# Expert Upcycling：推动 MoE 模型的计算效率边界

- 来源：HuggingFace Daily Papers（社区热门论文）
- 发布时间：2026-04-21 08:00
- AIHOT 链接：https://aihot.virxact.com/items/cmobv5kcj0a9fsl1y3umfqzlv
- 原文链接：https://arxiv.org/abs/2604.19835

## AI 摘要

研究团队提出 expert upcycling 方法，在持续预训练期间通过复制现有专家并扩展路由器来逐步增加 MoE 模型容量，保持每 token 推理成本不变。该方法利用热初始化继承已学习的表示，显著降低初始损失，后续训练打破对称性以实现专家专业化。在 7B-13B 参数实验中，相比从头训练节省 32% GPU 小时，且基于梯度重要性分数的效用选择策略可将质量差距缩小三倍以上。

## 正文

Mixture-of-Experts (MoE) has become the dominant architecture for scaling large language models: frontier models routinely decouple total parameters from per-token computation through sparse expert routing. Scaling laws show that under fixed active computation, model quality scales predictably with total parameters, and MoEs realize this by increasing expert count. However, training large MoEs is expensive, as memory requirements and inter-device communication both scale with total parameter count.
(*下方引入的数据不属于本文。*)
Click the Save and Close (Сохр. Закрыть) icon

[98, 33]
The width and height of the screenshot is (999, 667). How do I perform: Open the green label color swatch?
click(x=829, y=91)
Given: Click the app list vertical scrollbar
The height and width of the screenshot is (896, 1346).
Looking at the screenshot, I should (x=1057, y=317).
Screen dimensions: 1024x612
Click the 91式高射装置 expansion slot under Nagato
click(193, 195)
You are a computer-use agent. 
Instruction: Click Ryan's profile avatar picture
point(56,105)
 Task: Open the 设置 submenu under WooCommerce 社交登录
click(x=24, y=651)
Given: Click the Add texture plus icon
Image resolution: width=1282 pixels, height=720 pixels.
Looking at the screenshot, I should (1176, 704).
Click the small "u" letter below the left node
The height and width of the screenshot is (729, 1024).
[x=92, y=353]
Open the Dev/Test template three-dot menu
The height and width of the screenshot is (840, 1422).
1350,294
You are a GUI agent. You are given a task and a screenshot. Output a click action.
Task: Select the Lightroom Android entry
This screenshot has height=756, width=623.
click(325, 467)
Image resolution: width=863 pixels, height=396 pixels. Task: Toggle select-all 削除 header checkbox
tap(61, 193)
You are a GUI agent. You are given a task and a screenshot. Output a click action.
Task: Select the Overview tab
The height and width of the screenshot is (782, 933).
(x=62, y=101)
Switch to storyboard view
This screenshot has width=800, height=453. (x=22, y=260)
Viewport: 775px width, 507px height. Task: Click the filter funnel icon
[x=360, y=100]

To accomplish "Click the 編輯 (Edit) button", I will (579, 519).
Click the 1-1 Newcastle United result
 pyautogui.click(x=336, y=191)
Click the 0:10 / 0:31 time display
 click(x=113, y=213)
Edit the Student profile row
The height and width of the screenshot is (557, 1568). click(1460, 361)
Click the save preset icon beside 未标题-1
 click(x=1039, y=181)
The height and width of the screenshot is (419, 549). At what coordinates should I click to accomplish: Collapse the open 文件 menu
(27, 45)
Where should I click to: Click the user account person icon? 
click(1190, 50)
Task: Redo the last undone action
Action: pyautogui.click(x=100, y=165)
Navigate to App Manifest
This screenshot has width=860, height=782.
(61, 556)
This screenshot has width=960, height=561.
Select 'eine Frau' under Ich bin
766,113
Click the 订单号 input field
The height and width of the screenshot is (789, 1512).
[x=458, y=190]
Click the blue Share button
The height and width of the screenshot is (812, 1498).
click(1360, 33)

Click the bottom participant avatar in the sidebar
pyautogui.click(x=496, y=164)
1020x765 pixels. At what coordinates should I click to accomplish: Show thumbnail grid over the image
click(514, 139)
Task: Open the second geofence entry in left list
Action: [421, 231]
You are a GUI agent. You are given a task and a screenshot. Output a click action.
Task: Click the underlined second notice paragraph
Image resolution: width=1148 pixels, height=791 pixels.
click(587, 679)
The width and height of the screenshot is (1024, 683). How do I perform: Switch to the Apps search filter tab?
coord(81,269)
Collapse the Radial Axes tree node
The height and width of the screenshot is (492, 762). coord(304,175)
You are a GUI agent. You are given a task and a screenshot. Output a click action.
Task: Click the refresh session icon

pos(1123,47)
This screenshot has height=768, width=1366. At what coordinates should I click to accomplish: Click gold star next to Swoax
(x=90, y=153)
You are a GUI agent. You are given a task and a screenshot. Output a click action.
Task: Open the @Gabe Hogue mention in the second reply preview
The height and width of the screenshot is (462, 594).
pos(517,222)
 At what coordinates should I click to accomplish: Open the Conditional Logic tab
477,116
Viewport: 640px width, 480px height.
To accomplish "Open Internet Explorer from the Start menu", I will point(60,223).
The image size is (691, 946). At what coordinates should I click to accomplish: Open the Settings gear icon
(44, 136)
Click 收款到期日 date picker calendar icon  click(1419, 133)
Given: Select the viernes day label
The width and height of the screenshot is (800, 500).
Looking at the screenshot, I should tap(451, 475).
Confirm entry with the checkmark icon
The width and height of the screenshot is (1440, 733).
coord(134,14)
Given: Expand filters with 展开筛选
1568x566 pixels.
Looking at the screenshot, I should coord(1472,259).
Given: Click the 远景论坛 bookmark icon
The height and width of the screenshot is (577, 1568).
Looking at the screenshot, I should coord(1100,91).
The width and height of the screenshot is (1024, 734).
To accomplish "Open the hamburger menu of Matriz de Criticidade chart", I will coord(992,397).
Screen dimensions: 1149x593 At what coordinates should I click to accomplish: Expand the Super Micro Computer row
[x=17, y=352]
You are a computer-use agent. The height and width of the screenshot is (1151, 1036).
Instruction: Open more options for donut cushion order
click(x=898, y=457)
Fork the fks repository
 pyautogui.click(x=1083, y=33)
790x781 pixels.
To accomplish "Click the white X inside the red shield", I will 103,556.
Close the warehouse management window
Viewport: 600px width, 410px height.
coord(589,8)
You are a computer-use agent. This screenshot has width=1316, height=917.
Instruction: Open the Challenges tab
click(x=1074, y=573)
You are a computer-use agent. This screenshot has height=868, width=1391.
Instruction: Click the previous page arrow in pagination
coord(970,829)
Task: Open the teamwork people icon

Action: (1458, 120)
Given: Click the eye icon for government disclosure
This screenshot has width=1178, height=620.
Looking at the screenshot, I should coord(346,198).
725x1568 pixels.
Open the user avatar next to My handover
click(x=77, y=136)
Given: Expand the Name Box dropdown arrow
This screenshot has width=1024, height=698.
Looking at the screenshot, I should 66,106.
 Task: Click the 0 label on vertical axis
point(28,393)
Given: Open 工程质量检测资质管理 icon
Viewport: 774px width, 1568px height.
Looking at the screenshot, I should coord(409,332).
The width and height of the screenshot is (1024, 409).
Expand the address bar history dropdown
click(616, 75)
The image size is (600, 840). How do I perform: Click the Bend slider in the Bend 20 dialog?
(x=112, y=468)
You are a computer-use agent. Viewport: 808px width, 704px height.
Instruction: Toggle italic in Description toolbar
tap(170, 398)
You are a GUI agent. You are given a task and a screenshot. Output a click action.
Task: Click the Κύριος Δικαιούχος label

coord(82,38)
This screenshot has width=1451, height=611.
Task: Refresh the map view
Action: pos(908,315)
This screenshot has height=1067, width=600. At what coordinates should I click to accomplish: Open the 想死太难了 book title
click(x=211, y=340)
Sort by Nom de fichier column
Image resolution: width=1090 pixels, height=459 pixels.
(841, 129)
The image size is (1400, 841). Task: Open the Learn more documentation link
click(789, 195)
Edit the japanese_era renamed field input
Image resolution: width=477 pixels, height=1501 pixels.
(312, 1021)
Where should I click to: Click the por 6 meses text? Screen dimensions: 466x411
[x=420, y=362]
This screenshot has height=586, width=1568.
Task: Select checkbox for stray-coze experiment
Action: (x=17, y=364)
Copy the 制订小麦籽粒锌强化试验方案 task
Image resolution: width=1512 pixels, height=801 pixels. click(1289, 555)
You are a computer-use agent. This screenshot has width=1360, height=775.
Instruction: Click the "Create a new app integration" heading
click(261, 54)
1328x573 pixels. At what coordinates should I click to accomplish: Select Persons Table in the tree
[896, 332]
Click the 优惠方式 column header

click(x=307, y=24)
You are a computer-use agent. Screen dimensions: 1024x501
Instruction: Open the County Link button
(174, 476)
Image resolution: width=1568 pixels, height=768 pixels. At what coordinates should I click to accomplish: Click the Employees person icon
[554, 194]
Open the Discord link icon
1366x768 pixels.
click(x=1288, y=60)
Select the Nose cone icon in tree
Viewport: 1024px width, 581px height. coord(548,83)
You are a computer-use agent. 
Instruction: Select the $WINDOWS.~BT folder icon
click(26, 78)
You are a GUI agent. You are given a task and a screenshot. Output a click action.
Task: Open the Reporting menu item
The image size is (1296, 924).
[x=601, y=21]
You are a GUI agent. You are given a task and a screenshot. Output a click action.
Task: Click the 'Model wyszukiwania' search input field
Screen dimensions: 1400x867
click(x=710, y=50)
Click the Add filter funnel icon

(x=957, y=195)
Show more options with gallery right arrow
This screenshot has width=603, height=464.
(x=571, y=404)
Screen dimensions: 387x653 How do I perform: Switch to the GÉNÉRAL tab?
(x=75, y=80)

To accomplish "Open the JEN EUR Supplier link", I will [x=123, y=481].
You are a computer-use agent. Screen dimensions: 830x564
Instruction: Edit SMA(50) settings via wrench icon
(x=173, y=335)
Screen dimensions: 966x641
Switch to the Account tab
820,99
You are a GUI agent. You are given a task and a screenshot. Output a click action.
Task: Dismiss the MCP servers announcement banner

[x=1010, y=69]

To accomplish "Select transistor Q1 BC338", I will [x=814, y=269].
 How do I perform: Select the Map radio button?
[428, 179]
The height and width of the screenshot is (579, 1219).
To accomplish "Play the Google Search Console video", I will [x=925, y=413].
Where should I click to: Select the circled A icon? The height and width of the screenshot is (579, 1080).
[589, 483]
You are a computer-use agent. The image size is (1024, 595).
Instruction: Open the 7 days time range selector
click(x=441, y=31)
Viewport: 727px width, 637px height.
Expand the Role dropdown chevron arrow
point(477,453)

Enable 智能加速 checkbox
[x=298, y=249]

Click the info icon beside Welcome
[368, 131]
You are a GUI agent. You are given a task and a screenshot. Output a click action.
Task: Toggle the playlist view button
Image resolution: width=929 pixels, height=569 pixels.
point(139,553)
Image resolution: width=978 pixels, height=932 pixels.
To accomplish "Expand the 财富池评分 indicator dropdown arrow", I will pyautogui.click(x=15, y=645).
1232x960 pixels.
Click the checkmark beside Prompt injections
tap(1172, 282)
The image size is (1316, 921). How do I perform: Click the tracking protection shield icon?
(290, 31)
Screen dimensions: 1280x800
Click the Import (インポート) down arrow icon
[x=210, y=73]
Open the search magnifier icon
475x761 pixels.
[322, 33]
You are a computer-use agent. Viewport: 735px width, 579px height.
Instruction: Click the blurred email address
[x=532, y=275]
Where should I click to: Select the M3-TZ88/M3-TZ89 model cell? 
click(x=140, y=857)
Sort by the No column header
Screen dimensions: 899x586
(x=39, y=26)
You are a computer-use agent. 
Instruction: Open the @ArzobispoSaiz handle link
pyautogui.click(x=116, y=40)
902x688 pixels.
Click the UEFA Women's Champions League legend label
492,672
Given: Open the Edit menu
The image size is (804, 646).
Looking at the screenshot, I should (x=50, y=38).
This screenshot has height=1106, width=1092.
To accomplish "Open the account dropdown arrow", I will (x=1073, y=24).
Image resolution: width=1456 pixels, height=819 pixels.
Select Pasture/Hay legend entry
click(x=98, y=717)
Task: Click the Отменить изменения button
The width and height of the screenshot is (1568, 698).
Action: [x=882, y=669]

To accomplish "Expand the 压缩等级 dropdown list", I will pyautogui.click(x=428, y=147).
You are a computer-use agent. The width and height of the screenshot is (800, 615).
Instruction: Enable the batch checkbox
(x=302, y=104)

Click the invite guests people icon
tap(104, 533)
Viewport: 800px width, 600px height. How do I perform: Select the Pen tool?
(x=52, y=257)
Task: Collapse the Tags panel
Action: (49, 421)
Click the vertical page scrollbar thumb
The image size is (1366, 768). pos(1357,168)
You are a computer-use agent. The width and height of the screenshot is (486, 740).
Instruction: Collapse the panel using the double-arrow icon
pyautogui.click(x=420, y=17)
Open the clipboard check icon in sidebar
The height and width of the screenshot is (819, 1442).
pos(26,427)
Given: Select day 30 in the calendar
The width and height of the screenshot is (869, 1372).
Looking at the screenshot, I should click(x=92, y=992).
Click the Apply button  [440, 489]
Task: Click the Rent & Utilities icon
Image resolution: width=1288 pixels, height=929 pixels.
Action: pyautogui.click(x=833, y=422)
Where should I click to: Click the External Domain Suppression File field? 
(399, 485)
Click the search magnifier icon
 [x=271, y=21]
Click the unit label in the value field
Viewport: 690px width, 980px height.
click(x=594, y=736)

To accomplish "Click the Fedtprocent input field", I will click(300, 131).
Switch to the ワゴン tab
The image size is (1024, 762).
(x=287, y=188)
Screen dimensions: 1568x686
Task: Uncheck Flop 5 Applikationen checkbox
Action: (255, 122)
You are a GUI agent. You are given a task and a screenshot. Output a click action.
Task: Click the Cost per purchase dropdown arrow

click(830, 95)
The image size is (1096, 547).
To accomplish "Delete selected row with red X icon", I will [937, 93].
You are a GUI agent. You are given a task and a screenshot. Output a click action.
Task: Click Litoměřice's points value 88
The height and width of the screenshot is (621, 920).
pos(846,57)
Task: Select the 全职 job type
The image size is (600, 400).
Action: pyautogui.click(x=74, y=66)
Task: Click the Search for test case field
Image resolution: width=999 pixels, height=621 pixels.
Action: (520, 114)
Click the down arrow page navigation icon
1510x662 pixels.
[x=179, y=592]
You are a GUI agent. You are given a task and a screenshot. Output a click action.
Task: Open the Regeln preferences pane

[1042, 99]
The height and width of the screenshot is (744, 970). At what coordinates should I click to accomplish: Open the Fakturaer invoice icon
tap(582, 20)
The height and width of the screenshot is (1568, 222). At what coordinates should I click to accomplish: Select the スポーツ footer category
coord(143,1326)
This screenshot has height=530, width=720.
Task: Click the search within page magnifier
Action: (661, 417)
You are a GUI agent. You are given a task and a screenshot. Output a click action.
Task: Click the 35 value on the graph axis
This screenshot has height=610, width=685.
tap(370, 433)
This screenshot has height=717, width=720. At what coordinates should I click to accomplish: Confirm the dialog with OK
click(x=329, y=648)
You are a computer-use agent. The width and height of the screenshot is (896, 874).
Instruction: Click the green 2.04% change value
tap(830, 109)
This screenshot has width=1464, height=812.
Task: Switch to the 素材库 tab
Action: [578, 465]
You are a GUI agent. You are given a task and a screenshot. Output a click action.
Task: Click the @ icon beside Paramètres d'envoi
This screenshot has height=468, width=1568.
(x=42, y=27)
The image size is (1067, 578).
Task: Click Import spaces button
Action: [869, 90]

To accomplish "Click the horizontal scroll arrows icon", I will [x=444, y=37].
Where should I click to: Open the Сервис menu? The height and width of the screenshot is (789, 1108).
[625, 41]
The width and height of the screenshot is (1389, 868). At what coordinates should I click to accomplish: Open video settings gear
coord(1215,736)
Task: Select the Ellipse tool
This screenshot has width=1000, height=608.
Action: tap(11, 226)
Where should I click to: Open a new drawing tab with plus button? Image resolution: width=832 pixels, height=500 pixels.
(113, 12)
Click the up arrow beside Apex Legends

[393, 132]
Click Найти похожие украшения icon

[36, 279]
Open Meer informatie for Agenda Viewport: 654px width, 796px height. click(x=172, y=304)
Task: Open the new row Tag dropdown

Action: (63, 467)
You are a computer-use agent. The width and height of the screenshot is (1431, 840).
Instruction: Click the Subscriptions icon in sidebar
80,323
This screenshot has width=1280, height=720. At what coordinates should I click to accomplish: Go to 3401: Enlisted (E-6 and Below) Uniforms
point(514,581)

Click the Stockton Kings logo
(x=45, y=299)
We propose expert upcycling, a method for progressively expanding MoE capacity by increasing the number of experts during continued pre-training (CPT). Given a trained E-expert model, the upcycling operator constructs an mE-expert model through expert duplication and router extension while holding top-K routing fixed, preserving per-token inference cost. Duplication provides a warm initialization: the expanded model inherits the source checkpoint's learned representations, starting from a substantially lower loss than random initialization. Subsequent CPT then breaks the symmetry among duplicated experts to drive specialization. We formalize the upcycling operator and develop a theoretical framework decomposing the quality gap into a capacity term and an initialization term. We further introduce utility-based expert selection, which uses gradient-based importance scores to guide non-uniform duplication, more than tripling gap closure when CPT is limited. In our 7B-13B total parameter experiments, the upcycled model matches the fixed-size baseline on validation loss while saving 32% of GPU hours. Comprehensive ablations across model scales, activation ratios, MoE architectures, and training budgets yield a practical recipe for deploying expert upcycling, establishing it as a principled, compute-efficient alternative to training large MoE models from scratch.